= Quoted passage =

......

Some of the reasons for connecting the two basins had to do with their natural characteristics. In terms of natural river flows, the St. Mary is far larger than the Milk. The median annual flow of the St. Mary River, at the international border, is 771,300 dam3 compared to 149,400 dam3 for the Milk.3 The flows of the St. Mary are also more reliable than the Milk, as the St. Mary’s flows range 106 per cent from the median while the Milk’s flows range 220 per cent.4 The St. Mary’s flows are more reliable because part of its source is glacial melt from the Rocky Mountains, which is available every year, while the Milk relies entirely on snowmelt and rainfall run-off, which varies with the changing weather. The larger size and higher reliability of the St. Mary prompted plans to connect it with the Milk, the objective being to augment the Milk’s flows with St. Mary water to increase both the size and the reliability of the Milk.

......

= Rows of pointing data =
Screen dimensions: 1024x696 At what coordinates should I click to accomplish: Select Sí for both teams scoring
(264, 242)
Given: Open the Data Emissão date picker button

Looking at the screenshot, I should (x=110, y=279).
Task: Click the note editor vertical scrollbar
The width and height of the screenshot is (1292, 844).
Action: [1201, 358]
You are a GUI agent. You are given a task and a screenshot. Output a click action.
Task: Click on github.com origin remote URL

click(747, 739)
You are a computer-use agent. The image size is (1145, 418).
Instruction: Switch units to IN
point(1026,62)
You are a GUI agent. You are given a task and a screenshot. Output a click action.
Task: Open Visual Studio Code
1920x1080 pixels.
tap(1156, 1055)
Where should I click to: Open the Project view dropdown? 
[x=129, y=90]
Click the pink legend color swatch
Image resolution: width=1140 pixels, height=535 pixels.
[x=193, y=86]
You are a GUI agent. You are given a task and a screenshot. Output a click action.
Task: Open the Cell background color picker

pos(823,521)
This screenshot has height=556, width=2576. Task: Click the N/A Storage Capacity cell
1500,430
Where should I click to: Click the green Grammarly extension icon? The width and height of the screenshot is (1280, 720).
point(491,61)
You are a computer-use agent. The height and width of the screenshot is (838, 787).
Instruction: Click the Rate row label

......

= Directions for this task =
According to the passage on the St. Mary and Milk rivers, why are the St. Mary's flows more reliable than the Milk's? Explain in one to three sentences.

= Finished exercise =
Part of the St. Mary's source is glacial melt from the Rocky Mountains, which is available every year. The Milk relies entirely on snowmelt and rainfall run-off, which vary with the changing weather.